Reading passage:
Change the Treasury yield to 4% in that same example, and the discount rate jumps to 4.5%. Now the present value barely exceeds par, and the premium shrinks to almost nothing. That sensitivity to interest rates is the defining feature of the make-whole calculation.
The premium is the gap between the calculated present value and the bond’s $1,000 face value. It compensates bondholders for every dollar of interest income they lose when the bond disappears from their portfolio early. By anchoring the calculation to Treasury yields rather than a fixed price, the provision ensures the payment reflects actual market conditions at the time of the call — not some arbitrary amount negotiated years earlier.
The relationship between interest rates and make-whole costs is inverse, and it matters enormously. When market rates fall, Treasury yields fall with them, pushing the discount rate lower. A lower discount rate means future cash flows are worth more in today’s dollars, so the make-whole price goes up. This is exactly when a traditional call would look attractive — rates have dropped, and refinancing is cheap — but the make-whole provision makes the buyback prohibitively expensive.

Provided data:
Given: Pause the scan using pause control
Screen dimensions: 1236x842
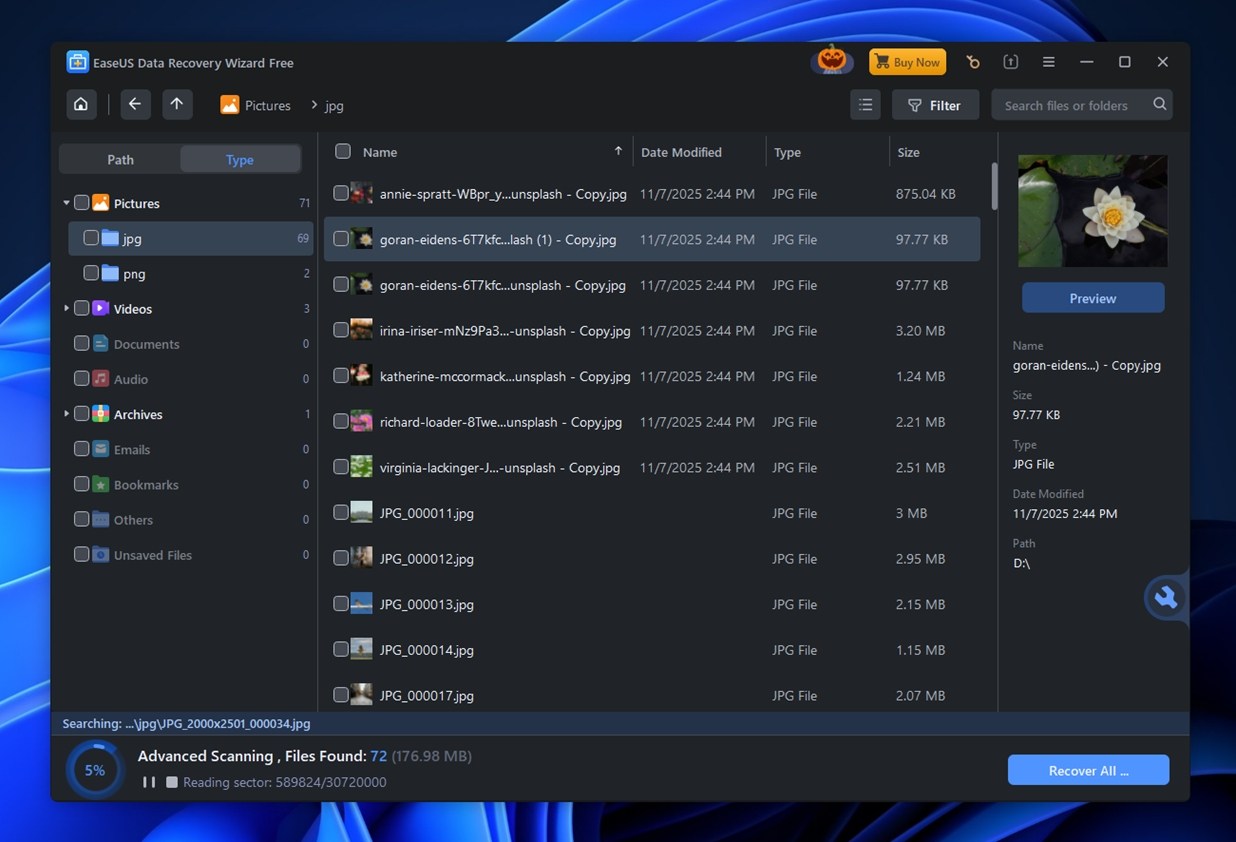Looking at the screenshot, I should [x=148, y=782].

Stated task: Continue the passage on make-whole call provisions and bond interest rates, starting after its final sentence.

Solved problem:
When rates rise, the opposite happens. The discount rate climbs, the present value of future cash flows shrinks, and the make-whole price drops closer to par. An issuer that wants to retire debt during a period of rising rates faces a much smaller premium. Corporate treasurers track this dynamic closely: the financial feasibility of calling bonds under a make-whole provision depends almost entirely on where rates sit relative to the bond’s coupon.
This mechanism is what makes the provision genuinely protective for investors in a way that traditional calls are not. Traditional calls let issuers refinance at the worst possible time for bondholders — when rates are low and replacement yields are hard to find. Make-whole provisions impose a cost that scales with the harm, discouraging opportunistic calls while still leaving the door open when a company has a strategic reason to retire debt regardless of cost.
Because the price is so steep in most rate environments, companies almost never exercise make-whole calls just to save on interest expense. The triggers are almost always strategic rather than financial.
Research examining over 700 make-whole callable bonds that were retired early found these corporate restructuring events and debt reduction strategies accounted for the vast majority of early calls. Refinancing at lower rates did occur, but far less often than with traditional call provisions — exactly what you would expect given the cost structure.
The name “make whole” suggests investors come out even, but the reality is more nuanced. The provision compensates for lost future income based on a mathematical formula, and that formula does a reasonable job of approximating value. But it does not solve the reinvestment problem.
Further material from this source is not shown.